Consigne A |
Répondez à ces questions d'après le texte sur le désir et le devoir :
(i) Quelle formule, selon la conclusion partielle, ne peut-on pas dire ?
(ii) Quel sens la parenthèse donne-t-elle au mot « pragmatique » ?
(iii) Que fait l'éthique du désir, d'après la transition ?

Conclusion partielle :  On ne peut dire : « tu dois, donc tu peux » au sens où il suffirait de se soumettre à la raison pour agir moralement. Il convient au contraire de dire « tu peux car tu dois le désirer pour réussir à inscrire ton désir dans le cadre de rapports mutuellement satisfaisant aux autres et à toi-même ».
Transition : Mais un tel pouvoir sur soi comme capacité à réguler le désir de puissance suppose des conditions sociales et éducatives favorables dès lors que le désir de reconnaissance ne peut être raisonné que si les individus peuvent y trouver consciemment leur compte dans le cadre des expériences relationnelles négatives et positives qu’ils vivent et ont vécues. L’éthique du désir se construit ; il convient alors de dire à quelles conditions la conscience du devoir comme régulatrice du désir est possible et donc peut à son tour rendre possible un pouvoir autonome sur soi. Ce qui revient à s’interroger, loin de toute fiction  métaphysique absolue et du postulat de la liberté purement raisonnable, sur les conditions réalistes d’une pragmatique (logique de l’action et de ses règles en vue du succès) efficace du désir d’être et de reconnaissance de soi qui seule peut faire que la conscience d’un devoir détermine un réel pouvoir effectif sur soi.

Données fournies |
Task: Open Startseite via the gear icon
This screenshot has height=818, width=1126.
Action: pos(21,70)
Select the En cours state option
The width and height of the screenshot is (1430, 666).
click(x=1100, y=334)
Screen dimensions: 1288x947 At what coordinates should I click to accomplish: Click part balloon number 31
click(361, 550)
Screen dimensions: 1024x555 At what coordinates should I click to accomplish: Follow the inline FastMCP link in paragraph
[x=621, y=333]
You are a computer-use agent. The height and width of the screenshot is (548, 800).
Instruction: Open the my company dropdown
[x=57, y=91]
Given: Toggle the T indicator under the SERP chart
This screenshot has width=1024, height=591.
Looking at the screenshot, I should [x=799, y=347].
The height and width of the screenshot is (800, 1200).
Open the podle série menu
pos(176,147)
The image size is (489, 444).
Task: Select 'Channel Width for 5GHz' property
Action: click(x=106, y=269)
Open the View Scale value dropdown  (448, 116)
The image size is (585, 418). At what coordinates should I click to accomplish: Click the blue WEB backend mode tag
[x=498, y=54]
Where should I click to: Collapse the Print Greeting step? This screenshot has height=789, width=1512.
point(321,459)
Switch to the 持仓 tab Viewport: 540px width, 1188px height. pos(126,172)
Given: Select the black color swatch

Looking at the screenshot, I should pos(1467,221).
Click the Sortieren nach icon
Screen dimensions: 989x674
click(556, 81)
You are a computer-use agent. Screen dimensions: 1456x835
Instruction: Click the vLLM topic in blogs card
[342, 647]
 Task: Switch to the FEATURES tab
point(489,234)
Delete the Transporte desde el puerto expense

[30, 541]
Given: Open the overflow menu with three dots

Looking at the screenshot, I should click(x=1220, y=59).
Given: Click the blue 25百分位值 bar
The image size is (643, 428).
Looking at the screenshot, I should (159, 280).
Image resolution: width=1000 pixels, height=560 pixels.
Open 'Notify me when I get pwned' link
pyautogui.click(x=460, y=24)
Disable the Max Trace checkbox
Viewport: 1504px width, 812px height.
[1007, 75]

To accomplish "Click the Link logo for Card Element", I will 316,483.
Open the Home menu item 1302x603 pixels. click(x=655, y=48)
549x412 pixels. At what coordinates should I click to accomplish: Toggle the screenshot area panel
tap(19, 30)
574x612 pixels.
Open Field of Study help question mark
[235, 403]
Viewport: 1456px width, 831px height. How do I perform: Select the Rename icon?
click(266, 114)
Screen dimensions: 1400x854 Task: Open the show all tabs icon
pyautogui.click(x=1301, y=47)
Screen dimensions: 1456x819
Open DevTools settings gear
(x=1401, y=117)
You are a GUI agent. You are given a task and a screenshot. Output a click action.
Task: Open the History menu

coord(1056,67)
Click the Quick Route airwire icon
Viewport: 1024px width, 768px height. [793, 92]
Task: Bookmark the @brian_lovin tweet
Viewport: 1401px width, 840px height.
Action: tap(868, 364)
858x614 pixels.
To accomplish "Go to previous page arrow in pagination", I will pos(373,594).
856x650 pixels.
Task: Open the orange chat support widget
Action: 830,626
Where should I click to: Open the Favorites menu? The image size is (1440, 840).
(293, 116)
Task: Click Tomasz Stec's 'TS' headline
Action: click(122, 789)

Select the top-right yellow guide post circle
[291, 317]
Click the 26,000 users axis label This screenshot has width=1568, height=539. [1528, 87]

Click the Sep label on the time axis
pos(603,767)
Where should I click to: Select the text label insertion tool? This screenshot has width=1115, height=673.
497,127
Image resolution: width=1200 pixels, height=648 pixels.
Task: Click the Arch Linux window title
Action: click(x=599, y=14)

Consigne B | Recopiez telles quelles les lignes de la liste, de la ligne contenant « 574x612 pixels. » jusqu'à la ligne contenant « Action: 830,626 », ces deux lignes incluses.

Bonne réponse A |
(i) « tu dois, donc tu peux »
(ii) La logique de l'action et de ses règles en vue du succès.
(iii) Elle se construit.

Bonne réponse B |
574x612 pixels.
Open Field of Study help question mark
[235, 403]
Viewport: 1456px width, 831px height. How do I perform: Select the Rename icon?
click(266, 114)
Screen dimensions: 1400x854 Task: Open the show all tabs icon
pyautogui.click(x=1301, y=47)
Screen dimensions: 1456x819
Open DevTools settings gear
(x=1401, y=117)
You are a GUI agent. You are given a task and a screenshot. Output a click action.
Task: Open the History menu

coord(1056,67)
Click the Quick Route airwire icon
Viewport: 1024px width, 768px height. [793, 92]
Task: Bookmark the @brian_lovin tweet
Viewport: 1401px width, 840px height.
Action: tap(868, 364)
858x614 pixels.
To accomplish "Go to previous page arrow in pagination", I will pos(373,594).
856x650 pixels.
Task: Open the orange chat support widget
Action: 830,626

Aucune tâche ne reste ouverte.